[DATA SHOWN]
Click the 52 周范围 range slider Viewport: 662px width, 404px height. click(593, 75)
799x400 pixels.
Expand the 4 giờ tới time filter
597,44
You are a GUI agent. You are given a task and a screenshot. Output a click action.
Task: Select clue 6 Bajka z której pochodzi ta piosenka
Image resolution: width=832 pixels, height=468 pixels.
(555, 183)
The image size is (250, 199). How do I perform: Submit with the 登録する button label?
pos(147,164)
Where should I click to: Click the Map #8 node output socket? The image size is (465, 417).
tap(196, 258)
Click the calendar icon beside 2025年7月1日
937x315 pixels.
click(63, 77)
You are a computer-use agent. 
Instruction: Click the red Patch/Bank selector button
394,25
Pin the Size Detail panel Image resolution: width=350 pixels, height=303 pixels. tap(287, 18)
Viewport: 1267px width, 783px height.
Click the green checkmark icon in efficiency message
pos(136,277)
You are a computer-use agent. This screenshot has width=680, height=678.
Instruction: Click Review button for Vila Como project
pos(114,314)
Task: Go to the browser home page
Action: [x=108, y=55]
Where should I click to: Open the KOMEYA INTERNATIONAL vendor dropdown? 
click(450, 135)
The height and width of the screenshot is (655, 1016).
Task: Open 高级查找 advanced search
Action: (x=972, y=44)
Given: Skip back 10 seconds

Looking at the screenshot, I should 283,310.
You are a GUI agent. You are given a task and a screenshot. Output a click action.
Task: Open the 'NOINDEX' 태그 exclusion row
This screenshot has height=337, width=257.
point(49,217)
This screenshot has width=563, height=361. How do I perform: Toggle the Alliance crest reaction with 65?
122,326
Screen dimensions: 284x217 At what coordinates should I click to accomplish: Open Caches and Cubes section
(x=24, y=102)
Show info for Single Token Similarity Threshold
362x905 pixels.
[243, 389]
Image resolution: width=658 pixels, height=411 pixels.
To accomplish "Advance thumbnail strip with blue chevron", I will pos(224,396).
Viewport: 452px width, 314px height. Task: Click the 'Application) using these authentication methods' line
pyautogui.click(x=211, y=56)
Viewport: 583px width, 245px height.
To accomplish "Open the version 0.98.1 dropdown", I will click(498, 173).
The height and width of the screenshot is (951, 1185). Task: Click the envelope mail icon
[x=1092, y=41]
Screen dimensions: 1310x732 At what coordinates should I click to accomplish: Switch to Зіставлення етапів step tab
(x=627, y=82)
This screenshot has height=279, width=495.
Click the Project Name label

[WRITTEN EXERCISE]
Rewrite the rows above as a numbered list, leaving out any blank lines.

[SOLUTION TO THIS EXERCISE]
1. Click the 52 周范围 range slider Viewport: 662px width, 404px height. click(593, 75)
2. 799x400 pixels.
3. Expand the 4 giờ tới time filter
4. 597,44
5. You are a GUI agent. You are given a task and a screenshot. Output a click action.
6. Task: Select clue 6 Bajka z której pochodzi ta piosenka
7. Image resolution: width=832 pixels, height=468 pixels.
8. (555, 183)
9. The image size is (250, 199). How do I perform: Submit with the 登録する button label?
10. pos(147,164)
11. Where should I click to: Click the Map #8 node output socket? The image size is (465, 417).
12. tap(196, 258)
13. Click the calendar icon beside 2025年7月1日
14. 937x315 pixels.
15. click(63, 77)
16. You are a computer-use agent. 
17. Instruction: Click the red Patch/Bank selector button
18. 394,25
19. Pin the Size Detail panel Image resolution: width=350 pixels, height=303 pixels. tap(287, 18)
20. Viewport: 1267px width, 783px height.
21. Click the green checkmark icon in efficiency message
22. pos(136,277)
23. You are a computer-use agent. This screenshot has width=680, height=678.
24. Instruction: Click Review button for Vila Como project
25. pos(114,314)
26. Task: Go to the browser home page
27. Action: [x=108, y=55]
28. Where should I click to: Open the KOMEYA INTERNATIONAL vendor dropdown? 
29. click(450, 135)
30. The height and width of the screenshot is (655, 1016).
31. Task: Open 高级查找 advanced search
32. Action: (x=972, y=44)
33. Given: Skip back 10 seconds
34. Looking at the screenshot, I should 283,310.
35. You are a GUI agent. You are given a task and a screenshot. Output a click action.
36. Task: Open the 'NOINDEX' 태그 exclusion row
37. This screenshot has height=337, width=257.
38. point(49,217)
39. This screenshot has width=563, height=361. How do I perform: Toggle the Alliance crest reaction with 65?
40. 122,326
41. Screen dimensions: 284x217 At what coordinates should I click to accomplish: Open Caches and Cubes section
42. (x=24, y=102)
43. Show info for Single Token Similarity Threshold
44. 362x905 pixels.
45. [243, 389]
46. Image resolution: width=658 pixels, height=411 pixels.
47. To accomplish "Advance thumbnail strip with blue chevron", I will pos(224,396).
48. Viewport: 452px width, 314px height. Task: Click the 'Application) using these authentication methods' line
49. pyautogui.click(x=211, y=56)
50. Viewport: 583px width, 245px height.
51. To accomplish "Open the version 0.98.1 dropdown", I will click(498, 173).
52. The height and width of the screenshot is (951, 1185). Task: Click the envelope mail icon
53. [x=1092, y=41]
54. Screen dimensions: 1310x732 At what coordinates should I click to accomplish: Switch to Зіставлення етапів step tab
55. (x=627, y=82)
56. This screenshot has height=279, width=495.
57. Click the Project Name label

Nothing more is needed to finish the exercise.